WORK ORDER
Write the full listing out again, keeping every line exactly as it is.

SOURCE INFORMATION
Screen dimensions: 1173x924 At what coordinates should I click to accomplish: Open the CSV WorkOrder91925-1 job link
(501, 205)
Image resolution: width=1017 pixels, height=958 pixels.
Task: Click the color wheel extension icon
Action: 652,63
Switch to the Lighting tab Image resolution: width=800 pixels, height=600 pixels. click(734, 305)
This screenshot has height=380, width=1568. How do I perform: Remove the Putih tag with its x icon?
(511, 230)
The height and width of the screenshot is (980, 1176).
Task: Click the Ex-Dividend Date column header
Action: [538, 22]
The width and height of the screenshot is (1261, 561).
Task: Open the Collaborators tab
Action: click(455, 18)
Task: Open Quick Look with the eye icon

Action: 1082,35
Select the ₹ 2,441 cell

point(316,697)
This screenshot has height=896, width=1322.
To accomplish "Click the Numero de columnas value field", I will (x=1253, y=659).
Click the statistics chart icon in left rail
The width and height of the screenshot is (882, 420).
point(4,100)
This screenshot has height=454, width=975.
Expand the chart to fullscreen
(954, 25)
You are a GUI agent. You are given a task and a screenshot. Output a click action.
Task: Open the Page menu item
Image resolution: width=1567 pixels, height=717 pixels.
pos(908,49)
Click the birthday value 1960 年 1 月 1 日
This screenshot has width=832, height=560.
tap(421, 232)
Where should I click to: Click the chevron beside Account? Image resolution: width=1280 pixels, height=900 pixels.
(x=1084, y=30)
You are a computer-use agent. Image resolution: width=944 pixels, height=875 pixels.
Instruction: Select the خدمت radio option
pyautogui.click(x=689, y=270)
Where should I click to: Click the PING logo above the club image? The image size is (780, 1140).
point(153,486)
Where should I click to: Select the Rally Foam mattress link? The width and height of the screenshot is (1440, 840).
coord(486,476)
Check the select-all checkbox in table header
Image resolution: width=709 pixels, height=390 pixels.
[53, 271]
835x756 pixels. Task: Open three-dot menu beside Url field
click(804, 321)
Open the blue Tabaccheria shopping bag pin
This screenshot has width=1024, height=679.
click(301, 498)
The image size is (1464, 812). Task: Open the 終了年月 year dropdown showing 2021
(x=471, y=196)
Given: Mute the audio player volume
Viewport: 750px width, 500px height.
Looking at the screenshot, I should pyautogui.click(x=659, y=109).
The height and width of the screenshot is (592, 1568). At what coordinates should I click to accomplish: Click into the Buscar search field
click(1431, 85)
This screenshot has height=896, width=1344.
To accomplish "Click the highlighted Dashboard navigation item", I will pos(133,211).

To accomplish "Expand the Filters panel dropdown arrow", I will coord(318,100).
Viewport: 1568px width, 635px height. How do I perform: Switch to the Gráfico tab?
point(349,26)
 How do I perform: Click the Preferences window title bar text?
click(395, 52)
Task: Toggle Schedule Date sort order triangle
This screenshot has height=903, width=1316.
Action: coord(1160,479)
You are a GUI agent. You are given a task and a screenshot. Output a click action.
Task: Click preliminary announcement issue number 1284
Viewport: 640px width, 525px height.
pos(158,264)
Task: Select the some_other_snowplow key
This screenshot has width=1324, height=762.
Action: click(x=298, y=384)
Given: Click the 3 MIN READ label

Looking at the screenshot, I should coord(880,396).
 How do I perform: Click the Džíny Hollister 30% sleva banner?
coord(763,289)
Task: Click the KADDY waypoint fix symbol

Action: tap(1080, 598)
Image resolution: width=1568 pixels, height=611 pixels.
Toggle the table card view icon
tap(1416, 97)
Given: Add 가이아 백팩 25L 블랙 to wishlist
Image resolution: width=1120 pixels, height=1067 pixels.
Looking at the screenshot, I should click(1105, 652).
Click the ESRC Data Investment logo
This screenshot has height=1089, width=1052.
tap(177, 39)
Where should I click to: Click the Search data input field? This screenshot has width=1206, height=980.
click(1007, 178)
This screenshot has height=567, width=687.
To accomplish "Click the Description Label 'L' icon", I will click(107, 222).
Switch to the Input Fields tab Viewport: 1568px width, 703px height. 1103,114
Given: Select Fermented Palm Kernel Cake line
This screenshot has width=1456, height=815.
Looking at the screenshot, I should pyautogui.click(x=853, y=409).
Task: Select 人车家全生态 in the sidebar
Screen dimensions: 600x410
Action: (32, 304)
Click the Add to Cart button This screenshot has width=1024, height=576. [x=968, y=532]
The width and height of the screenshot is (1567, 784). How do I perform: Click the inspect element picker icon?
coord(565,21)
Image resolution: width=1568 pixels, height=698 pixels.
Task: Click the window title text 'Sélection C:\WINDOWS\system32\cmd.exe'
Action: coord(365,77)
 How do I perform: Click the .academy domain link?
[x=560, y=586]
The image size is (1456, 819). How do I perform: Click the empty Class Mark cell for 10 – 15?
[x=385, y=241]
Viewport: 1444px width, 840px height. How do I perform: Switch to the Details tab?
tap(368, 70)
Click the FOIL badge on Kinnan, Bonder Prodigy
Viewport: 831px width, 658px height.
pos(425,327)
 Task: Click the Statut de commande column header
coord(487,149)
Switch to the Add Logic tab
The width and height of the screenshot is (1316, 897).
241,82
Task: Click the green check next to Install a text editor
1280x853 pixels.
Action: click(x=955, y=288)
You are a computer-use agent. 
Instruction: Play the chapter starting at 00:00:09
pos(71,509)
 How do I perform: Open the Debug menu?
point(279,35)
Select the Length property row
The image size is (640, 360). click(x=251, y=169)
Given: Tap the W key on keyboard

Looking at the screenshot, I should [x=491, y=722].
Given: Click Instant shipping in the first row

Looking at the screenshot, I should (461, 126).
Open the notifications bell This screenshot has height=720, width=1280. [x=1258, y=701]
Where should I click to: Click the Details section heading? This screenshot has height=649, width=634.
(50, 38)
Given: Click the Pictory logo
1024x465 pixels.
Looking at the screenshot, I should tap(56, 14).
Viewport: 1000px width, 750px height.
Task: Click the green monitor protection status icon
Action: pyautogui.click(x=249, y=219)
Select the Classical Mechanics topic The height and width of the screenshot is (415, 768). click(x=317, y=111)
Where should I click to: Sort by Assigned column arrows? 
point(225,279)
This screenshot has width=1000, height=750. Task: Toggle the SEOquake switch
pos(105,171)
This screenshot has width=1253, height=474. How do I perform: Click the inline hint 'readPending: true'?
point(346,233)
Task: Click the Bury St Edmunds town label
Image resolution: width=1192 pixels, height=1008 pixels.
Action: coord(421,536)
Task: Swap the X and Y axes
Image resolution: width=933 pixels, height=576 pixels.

YOUR RESPONSE
Screen dimensions: 1173x924 At what coordinates should I click to accomplish: Open the CSV WorkOrder91925-1 job link
(501, 205)
Image resolution: width=1017 pixels, height=958 pixels.
Task: Click the color wheel extension icon
Action: 652,63
Switch to the Lighting tab Image resolution: width=800 pixels, height=600 pixels. click(734, 305)
This screenshot has height=380, width=1568. How do I perform: Remove the Putih tag with its x icon?
(511, 230)
The height and width of the screenshot is (980, 1176).
Task: Click the Ex-Dividend Date column header
Action: [538, 22]
The width and height of the screenshot is (1261, 561).
Task: Open the Collaborators tab
Action: click(455, 18)
Task: Open Quick Look with the eye icon

Action: 1082,35
Select the ₹ 2,441 cell

point(316,697)
This screenshot has height=896, width=1322.
To accomplish "Click the Numero de columnas value field", I will (x=1253, y=659).
Click the statistics chart icon in left rail
The width and height of the screenshot is (882, 420).
point(4,100)
This screenshot has height=454, width=975.
Expand the chart to fullscreen
(954, 25)
You are a GUI agent. You are given a task and a screenshot. Output a click action.
Task: Open the Page menu item
Image resolution: width=1567 pixels, height=717 pixels.
pos(908,49)
Click the birthday value 1960 年 1 月 1 日
This screenshot has width=832, height=560.
tap(421, 232)
Where should I click to: Click the chevron beside Account? Image resolution: width=1280 pixels, height=900 pixels.
(x=1084, y=30)
You are a computer-use agent. Image resolution: width=944 pixels, height=875 pixels.
Instruction: Select the خدمت radio option
pyautogui.click(x=689, y=270)
Where should I click to: Click the PING logo above the club image? The image size is (780, 1140).
point(153,486)
Where should I click to: Select the Rally Foam mattress link? The width and height of the screenshot is (1440, 840).
coord(486,476)
Check the select-all checkbox in table header
Image resolution: width=709 pixels, height=390 pixels.
[53, 271]
835x756 pixels. Task: Open three-dot menu beside Url field
click(804, 321)
Open the blue Tabaccheria shopping bag pin
This screenshot has width=1024, height=679.
click(301, 498)
The image size is (1464, 812). Task: Open the 終了年月 year dropdown showing 2021
(x=471, y=196)
Given: Mute the audio player volume
Viewport: 750px width, 500px height.
Looking at the screenshot, I should pyautogui.click(x=659, y=109).
The height and width of the screenshot is (592, 1568). At what coordinates should I click to accomplish: Click into the Buscar search field
click(1431, 85)
This screenshot has height=896, width=1344.
To accomplish "Click the highlighted Dashboard navigation item", I will pos(133,211).

To accomplish "Expand the Filters panel dropdown arrow", I will coord(318,100).
Viewport: 1568px width, 635px height. How do I perform: Switch to the Gráfico tab?
point(349,26)
 How do I perform: Click the Preferences window title bar text?
click(395, 52)
Task: Toggle Schedule Date sort order triangle
This screenshot has height=903, width=1316.
Action: coord(1160,479)
You are a GUI agent. You are given a task and a screenshot. Output a click action.
Task: Click preliminary announcement issue number 1284
Viewport: 640px width, 525px height.
pos(158,264)
Task: Select the some_other_snowplow key
This screenshot has width=1324, height=762.
Action: click(x=298, y=384)
Given: Click the 3 MIN READ label

Looking at the screenshot, I should coord(880,396).
 How do I perform: Click the Džíny Hollister 30% sleva banner?
coord(763,289)
Task: Click the KADDY waypoint fix symbol

Action: tap(1080, 598)
Image resolution: width=1568 pixels, height=611 pixels.
Toggle the table card view icon
tap(1416, 97)
Given: Add 가이아 백팩 25L 블랙 to wishlist
Image resolution: width=1120 pixels, height=1067 pixels.
Looking at the screenshot, I should click(1105, 652).
Click the ESRC Data Investment logo
This screenshot has height=1089, width=1052.
tap(177, 39)
Where should I click to: Click the Search data input field? This screenshot has width=1206, height=980.
click(1007, 178)
This screenshot has height=567, width=687.
To accomplish "Click the Description Label 'L' icon", I will click(107, 222).
Switch to the Input Fields tab Viewport: 1568px width, 703px height. 1103,114
Given: Select Fermented Palm Kernel Cake line
This screenshot has width=1456, height=815.
Looking at the screenshot, I should pyautogui.click(x=853, y=409).
Task: Select 人车家全生态 in the sidebar
Screen dimensions: 600x410
Action: (32, 304)
Click the Add to Cart button This screenshot has width=1024, height=576. [x=968, y=532]
The width and height of the screenshot is (1567, 784). How do I perform: Click the inspect element picker icon?
coord(565,21)
Image resolution: width=1568 pixels, height=698 pixels.
Task: Click the window title text 'Sélection C:\WINDOWS\system32\cmd.exe'
Action: coord(365,77)
 How do I perform: Click the .academy domain link?
[x=560, y=586]
The image size is (1456, 819). How do I perform: Click the empty Class Mark cell for 10 – 15?
[x=385, y=241]
Viewport: 1444px width, 840px height. How do I perform: Switch to the Details tab?
tap(368, 70)
Click the FOIL badge on Kinnan, Bonder Prodigy
Viewport: 831px width, 658px height.
pos(425,327)
 Task: Click the Statut de commande column header
coord(487,149)
Switch to the Add Logic tab
The width and height of the screenshot is (1316, 897).
241,82
Task: Click the green check next to Install a text editor
1280x853 pixels.
Action: click(x=955, y=288)
You are a computer-use agent. 
Instruction: Play the chapter starting at 00:00:09
pos(71,509)
 How do I perform: Open the Debug menu?
point(279,35)
Select the Length property row
The image size is (640, 360). click(x=251, y=169)
Given: Tap the W key on keyboard

Looking at the screenshot, I should [x=491, y=722].
Given: Click Instant shipping in the first row

Looking at the screenshot, I should (461, 126).
Open the notifications bell This screenshot has height=720, width=1280. [x=1258, y=701]
Where should I click to: Click the Details section heading? This screenshot has height=649, width=634.
(50, 38)
Given: Click the Pictory logo
1024x465 pixels.
Looking at the screenshot, I should tap(56, 14).
Viewport: 1000px width, 750px height.
Task: Click the green monitor protection status icon
Action: pyautogui.click(x=249, y=219)
Select the Classical Mechanics topic The height and width of the screenshot is (415, 768). click(x=317, y=111)
Where should I click to: Sort by Assigned column arrows? 
point(225,279)
This screenshot has width=1000, height=750. Task: Toggle the SEOquake switch
pos(105,171)
This screenshot has width=1253, height=474. How do I perform: Click the inline hint 'readPending: true'?
point(346,233)
Task: Click the Bury St Edmunds town label
Image resolution: width=1192 pixels, height=1008 pixels.
Action: coord(421,536)
Task: Swap the X and Y axes
Image resolution: width=933 pixels, height=576 pixels.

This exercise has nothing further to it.